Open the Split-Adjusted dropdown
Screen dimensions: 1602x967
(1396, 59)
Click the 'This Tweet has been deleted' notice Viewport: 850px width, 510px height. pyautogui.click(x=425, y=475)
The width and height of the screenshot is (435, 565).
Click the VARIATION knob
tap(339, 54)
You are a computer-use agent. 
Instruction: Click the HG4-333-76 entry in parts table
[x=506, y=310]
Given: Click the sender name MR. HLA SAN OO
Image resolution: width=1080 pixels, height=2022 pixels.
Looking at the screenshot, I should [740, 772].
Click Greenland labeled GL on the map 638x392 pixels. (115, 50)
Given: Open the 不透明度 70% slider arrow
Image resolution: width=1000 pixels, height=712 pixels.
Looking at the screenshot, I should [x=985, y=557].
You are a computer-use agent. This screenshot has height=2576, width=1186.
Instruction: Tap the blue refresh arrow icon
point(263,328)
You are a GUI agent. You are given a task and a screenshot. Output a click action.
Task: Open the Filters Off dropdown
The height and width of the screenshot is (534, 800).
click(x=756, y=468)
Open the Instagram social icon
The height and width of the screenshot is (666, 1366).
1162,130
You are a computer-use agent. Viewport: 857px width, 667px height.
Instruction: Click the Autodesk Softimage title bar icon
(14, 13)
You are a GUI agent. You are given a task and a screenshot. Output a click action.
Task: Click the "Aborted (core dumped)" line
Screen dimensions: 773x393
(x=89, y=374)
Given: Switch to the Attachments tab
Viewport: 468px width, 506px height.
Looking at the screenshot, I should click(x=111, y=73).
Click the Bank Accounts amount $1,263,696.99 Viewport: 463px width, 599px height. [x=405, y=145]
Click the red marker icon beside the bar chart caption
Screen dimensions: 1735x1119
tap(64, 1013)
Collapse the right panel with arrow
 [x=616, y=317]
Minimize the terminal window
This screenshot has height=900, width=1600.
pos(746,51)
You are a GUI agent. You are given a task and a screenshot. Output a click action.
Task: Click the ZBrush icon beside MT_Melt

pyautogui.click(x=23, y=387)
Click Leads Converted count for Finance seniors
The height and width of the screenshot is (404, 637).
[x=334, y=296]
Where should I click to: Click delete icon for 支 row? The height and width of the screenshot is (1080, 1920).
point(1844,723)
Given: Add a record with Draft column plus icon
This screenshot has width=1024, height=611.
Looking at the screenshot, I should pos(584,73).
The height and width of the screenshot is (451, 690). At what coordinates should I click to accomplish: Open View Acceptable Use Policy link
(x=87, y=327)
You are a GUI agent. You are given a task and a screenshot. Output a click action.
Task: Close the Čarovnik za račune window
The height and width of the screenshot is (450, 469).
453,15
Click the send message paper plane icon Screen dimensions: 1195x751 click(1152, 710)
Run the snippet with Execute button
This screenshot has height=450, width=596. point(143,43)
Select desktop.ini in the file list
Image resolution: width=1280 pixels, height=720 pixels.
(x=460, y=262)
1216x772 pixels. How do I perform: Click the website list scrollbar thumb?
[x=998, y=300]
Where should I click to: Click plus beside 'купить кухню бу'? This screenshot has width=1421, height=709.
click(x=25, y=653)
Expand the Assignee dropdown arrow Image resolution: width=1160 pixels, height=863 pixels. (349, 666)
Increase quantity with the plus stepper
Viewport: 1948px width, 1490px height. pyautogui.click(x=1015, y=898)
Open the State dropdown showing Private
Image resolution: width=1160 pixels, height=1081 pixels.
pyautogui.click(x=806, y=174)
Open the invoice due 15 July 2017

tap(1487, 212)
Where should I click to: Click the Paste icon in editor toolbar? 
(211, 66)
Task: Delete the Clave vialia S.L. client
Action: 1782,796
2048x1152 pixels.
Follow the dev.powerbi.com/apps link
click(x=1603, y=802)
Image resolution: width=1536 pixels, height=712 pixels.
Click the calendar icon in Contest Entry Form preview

**Exercise**
Swap "dropdown" for "menu" throughout the rows above and write them out again with nothing else changed.

**Written solution**
Open the Split-Adjusted menu
Screen dimensions: 1602x967
(1396, 59)
Click the 'This Tweet has been deleted' notice Viewport: 850px width, 510px height. pyautogui.click(x=425, y=475)
The width and height of the screenshot is (435, 565).
Click the VARIATION knob
tap(339, 54)
You are a computer-use agent. 
Instruction: Click the HG4-333-76 entry in parts table
[x=506, y=310]
Given: Click the sender name MR. HLA SAN OO
Image resolution: width=1080 pixels, height=2022 pixels.
Looking at the screenshot, I should [740, 772].
Click Greenland labeled GL on the map 638x392 pixels. (115, 50)
Given: Open the 不透明度 70% slider arrow
Image resolution: width=1000 pixels, height=712 pixels.
Looking at the screenshot, I should [x=985, y=557].
You are a computer-use agent. This screenshot has height=2576, width=1186.
Instruction: Tap the blue refresh arrow icon
point(263,328)
You are a GUI agent. You are given a task and a screenshot. Output a click action.
Task: Open the Filters Off menu
The height and width of the screenshot is (534, 800).
click(x=756, y=468)
Open the Instagram social icon
The height and width of the screenshot is (666, 1366).
1162,130
You are a computer-use agent. Viewport: 857px width, 667px height.
Instruction: Click the Autodesk Softimage title bar icon
(14, 13)
You are a GUI agent. You are given a task and a screenshot. Output a click action.
Task: Click the "Aborted (core dumped)" line
Screen dimensions: 773x393
(x=89, y=374)
Given: Switch to the Attachments tab
Viewport: 468px width, 506px height.
Looking at the screenshot, I should click(x=111, y=73).
Click the Bank Accounts amount $1,263,696.99 Viewport: 463px width, 599px height. [x=405, y=145]
Click the red marker icon beside the bar chart caption
Screen dimensions: 1735x1119
tap(64, 1013)
Collapse the right panel with arrow
 [x=616, y=317]
Minimize the terminal window
This screenshot has height=900, width=1600.
pos(746,51)
You are a GUI agent. You are given a task and a screenshot. Output a click action.
Task: Click the ZBrush icon beside MT_Melt

pyautogui.click(x=23, y=387)
Click Leads Converted count for Finance seniors
The height and width of the screenshot is (404, 637).
[x=334, y=296]
Where should I click to: Click delete icon for 支 row? The height and width of the screenshot is (1080, 1920).
point(1844,723)
Given: Add a record with Draft column plus icon
This screenshot has width=1024, height=611.
Looking at the screenshot, I should pos(584,73).
The height and width of the screenshot is (451, 690). At what coordinates should I click to accomplish: Open View Acceptable Use Policy link
(x=87, y=327)
You are a GUI agent. You are given a task and a screenshot. Output a click action.
Task: Close the Čarovnik za račune window
The height and width of the screenshot is (450, 469).
453,15
Click the send message paper plane icon Screen dimensions: 1195x751 click(1152, 710)
Run the snippet with Execute button
This screenshot has height=450, width=596. point(143,43)
Select desktop.ini in the file list
Image resolution: width=1280 pixels, height=720 pixels.
(x=460, y=262)
1216x772 pixels. How do I perform: Click the website list scrollbar thumb?
[x=998, y=300]
Where should I click to: Click plus beside 'купить кухню бу'? This screenshot has width=1421, height=709.
click(x=25, y=653)
Expand the Assignee menu arrow Image resolution: width=1160 pixels, height=863 pixels. (349, 666)
Increase quantity with the plus stepper
Viewport: 1948px width, 1490px height. pyautogui.click(x=1015, y=898)
Open the State menu showing Private
Image resolution: width=1160 pixels, height=1081 pixels.
pyautogui.click(x=806, y=174)
Open the invoice due 15 July 2017

tap(1487, 212)
Where should I click to: Click the Paste icon in editor toolbar? 
(211, 66)
Task: Delete the Clave vialia S.L. client
Action: 1782,796
2048x1152 pixels.
Follow the dev.powerbi.com/apps link
click(x=1603, y=802)
Image resolution: width=1536 pixels, height=712 pixels.
Click the calendar icon in Contest Entry Form preview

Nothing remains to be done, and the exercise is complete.